** About this exercise **
Please take the records that follow and repeat exactly the lines starting with the line with "This screenshot has width=500, height=497." and going on through the line with "Click the heading '이 순서로 확인하세요'".

[Stored entries]
****

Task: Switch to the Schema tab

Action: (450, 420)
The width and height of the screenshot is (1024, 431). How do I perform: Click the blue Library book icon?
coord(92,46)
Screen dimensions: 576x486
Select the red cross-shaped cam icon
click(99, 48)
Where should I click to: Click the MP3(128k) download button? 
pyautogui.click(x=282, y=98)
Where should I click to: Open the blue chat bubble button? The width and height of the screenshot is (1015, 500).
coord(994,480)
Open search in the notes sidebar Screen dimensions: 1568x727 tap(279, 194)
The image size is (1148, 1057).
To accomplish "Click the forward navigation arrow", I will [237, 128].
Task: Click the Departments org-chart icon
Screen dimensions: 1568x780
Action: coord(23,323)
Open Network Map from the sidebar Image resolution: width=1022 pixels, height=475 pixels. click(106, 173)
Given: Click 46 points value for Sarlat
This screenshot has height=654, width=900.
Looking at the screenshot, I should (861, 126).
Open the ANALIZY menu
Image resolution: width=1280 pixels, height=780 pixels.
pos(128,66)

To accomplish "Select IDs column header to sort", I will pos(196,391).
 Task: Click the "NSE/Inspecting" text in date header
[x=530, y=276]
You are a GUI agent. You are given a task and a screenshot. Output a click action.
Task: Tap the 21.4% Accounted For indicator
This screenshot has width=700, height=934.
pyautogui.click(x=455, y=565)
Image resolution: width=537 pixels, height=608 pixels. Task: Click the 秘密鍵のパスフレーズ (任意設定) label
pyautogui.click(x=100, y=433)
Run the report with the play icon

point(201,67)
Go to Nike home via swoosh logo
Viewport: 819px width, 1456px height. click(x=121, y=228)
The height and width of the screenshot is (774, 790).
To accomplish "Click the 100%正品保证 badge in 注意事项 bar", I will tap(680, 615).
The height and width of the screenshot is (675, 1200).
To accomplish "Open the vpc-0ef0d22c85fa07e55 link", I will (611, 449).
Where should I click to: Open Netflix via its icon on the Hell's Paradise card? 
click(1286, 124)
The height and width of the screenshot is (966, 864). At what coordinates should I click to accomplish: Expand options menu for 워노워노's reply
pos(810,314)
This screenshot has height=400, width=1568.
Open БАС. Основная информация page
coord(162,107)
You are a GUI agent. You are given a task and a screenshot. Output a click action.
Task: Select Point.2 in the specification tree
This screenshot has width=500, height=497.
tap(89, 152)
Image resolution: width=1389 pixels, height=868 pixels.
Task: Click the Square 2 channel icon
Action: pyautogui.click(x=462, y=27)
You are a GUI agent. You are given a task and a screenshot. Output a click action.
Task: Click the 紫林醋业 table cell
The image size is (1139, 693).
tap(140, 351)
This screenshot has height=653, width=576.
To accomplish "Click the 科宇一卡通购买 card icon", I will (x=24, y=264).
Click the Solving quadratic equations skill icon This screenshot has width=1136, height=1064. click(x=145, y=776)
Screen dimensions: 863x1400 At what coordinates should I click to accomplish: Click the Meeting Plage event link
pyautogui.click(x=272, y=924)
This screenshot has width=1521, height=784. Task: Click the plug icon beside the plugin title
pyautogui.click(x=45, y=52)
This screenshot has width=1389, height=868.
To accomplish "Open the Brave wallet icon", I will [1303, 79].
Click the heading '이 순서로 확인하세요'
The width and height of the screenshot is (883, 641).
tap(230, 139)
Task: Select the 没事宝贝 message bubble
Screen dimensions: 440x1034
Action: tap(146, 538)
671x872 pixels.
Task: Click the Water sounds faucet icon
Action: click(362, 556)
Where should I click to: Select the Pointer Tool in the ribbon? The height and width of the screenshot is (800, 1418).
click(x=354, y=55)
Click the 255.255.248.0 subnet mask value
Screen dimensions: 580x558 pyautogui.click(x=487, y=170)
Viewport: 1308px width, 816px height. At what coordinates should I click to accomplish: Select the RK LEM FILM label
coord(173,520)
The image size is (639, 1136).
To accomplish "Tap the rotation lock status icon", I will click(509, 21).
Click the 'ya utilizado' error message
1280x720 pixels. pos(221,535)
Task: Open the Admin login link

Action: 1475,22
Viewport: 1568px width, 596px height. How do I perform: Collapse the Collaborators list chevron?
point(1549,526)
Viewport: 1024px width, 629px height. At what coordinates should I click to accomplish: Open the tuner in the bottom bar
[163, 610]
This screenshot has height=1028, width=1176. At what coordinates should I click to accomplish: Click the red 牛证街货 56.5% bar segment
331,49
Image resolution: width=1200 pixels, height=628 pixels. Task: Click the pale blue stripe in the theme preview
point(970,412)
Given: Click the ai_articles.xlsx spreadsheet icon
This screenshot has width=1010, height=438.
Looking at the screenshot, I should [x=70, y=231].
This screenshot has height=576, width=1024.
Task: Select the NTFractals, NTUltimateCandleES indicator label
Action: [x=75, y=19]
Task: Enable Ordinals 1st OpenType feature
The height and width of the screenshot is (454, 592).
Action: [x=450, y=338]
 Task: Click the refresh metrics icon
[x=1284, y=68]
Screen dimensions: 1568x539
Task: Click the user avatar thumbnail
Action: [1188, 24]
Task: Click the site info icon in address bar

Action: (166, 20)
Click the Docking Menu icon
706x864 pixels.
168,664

****

** Task output **
This screenshot has width=500, height=497.
tap(89, 152)
Image resolution: width=1389 pixels, height=868 pixels.
Task: Click the Square 2 channel icon
Action: pyautogui.click(x=462, y=27)
You are a GUI agent. You are given a task and a screenshot. Output a click action.
Task: Click the 紫林醋业 table cell
The image size is (1139, 693).
tap(140, 351)
This screenshot has height=653, width=576.
To accomplish "Click the 科宇一卡通购买 card icon", I will (x=24, y=264).
Click the Solving quadratic equations skill icon This screenshot has width=1136, height=1064. click(x=145, y=776)
Screen dimensions: 863x1400 At what coordinates should I click to accomplish: Click the Meeting Plage event link
pyautogui.click(x=272, y=924)
This screenshot has width=1521, height=784. Task: Click the plug icon beside the plugin title
pyautogui.click(x=45, y=52)
This screenshot has width=1389, height=868.
To accomplish "Open the Brave wallet icon", I will [1303, 79].
Click the heading '이 순서로 확인하세요'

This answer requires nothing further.